Baby Boomers are starting a new trend, that is truly shaking things up within rental markets across the country. Australian home ownership is at the lowest level it has been at in 70 years, with just under one in three renting, according to official numbers. Many of those that choose to rent, adopt the communal lifestyle, by house sharing; and many of these house sharers are, in fact, Baby Boomers.
For many, in their late middle-age; the resources just aren’t available to purchase a property, especially in expensive cities like Sydney and Melbourne. A large portion of these Baby Boomers have found themselves in this position due to factors such as divorce, redundancy or inadequate pension; for others, the communal lifestyle is pleasurable, and there is a genuine want to spend their later years in a share-house. This is an emerging trend, where many are comfortable recreating the communal lifestyle of their youth, but with the nation at a demographic turning point – as over 5.5 million Baby Boomers move into retirement, this trend is projected to continue at a greater pace as time progresses.

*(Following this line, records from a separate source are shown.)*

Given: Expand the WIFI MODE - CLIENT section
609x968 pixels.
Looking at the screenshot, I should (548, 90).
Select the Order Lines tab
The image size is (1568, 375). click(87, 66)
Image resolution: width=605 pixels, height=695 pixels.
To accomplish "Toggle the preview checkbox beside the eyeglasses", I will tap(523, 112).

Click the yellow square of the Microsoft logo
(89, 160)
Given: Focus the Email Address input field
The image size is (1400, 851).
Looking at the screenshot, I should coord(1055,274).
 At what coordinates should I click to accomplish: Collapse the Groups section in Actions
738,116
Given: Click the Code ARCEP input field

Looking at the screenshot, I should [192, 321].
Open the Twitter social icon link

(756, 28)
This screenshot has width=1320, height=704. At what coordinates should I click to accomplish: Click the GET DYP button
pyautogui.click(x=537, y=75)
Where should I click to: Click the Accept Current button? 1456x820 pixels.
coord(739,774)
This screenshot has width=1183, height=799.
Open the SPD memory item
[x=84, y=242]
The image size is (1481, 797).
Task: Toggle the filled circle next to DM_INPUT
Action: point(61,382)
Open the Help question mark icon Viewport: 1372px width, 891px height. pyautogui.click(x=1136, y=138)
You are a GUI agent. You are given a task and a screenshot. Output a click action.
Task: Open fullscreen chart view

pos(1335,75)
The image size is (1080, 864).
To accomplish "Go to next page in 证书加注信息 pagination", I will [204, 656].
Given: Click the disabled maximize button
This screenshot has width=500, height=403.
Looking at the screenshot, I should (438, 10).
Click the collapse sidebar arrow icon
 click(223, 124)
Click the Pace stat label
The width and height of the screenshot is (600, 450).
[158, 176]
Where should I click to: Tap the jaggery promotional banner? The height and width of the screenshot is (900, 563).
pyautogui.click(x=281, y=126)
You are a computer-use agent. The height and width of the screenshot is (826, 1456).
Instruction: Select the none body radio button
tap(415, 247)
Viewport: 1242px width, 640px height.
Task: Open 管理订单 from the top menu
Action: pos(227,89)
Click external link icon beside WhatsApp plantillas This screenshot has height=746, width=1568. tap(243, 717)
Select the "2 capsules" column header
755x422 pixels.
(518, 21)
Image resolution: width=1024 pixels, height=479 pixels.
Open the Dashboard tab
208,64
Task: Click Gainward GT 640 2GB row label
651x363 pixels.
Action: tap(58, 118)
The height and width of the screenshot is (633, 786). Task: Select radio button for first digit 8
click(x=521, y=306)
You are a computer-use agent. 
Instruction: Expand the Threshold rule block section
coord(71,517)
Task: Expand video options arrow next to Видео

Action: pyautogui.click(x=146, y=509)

Another major factor that is most definitely impacting the surge of Baby Boomers opting to live communally, is when an individual in their later years chooses to stay in the house they’ve always lived in, but due to factors such as death and divorce of their partner. These individuals need assistance in the upkeep of the property. For many of these Baby Boomers, the finances of their situation were maintained by their partner. By losing their partner, their finances have also been affected. Individuals may choose to offer a room within their home for rent, for the prospect of remaining within their home; welcoming the rental income, as well as the communal lifestyle. With more and more opportunities arising for older individuals to seek the communal lifestyle, rising demand is being met, and more so emphasizing this trend.
Something to consider here is the tax treatment of income and expenses for the homeowner who opts to rent out part of their house. Rental income must be included in tax returns, and even though deductions can be claimed; you can only claim expenses related to renting out that part of the house. This means you cannot claim the total amount of the expenses – you need to apportion the expense.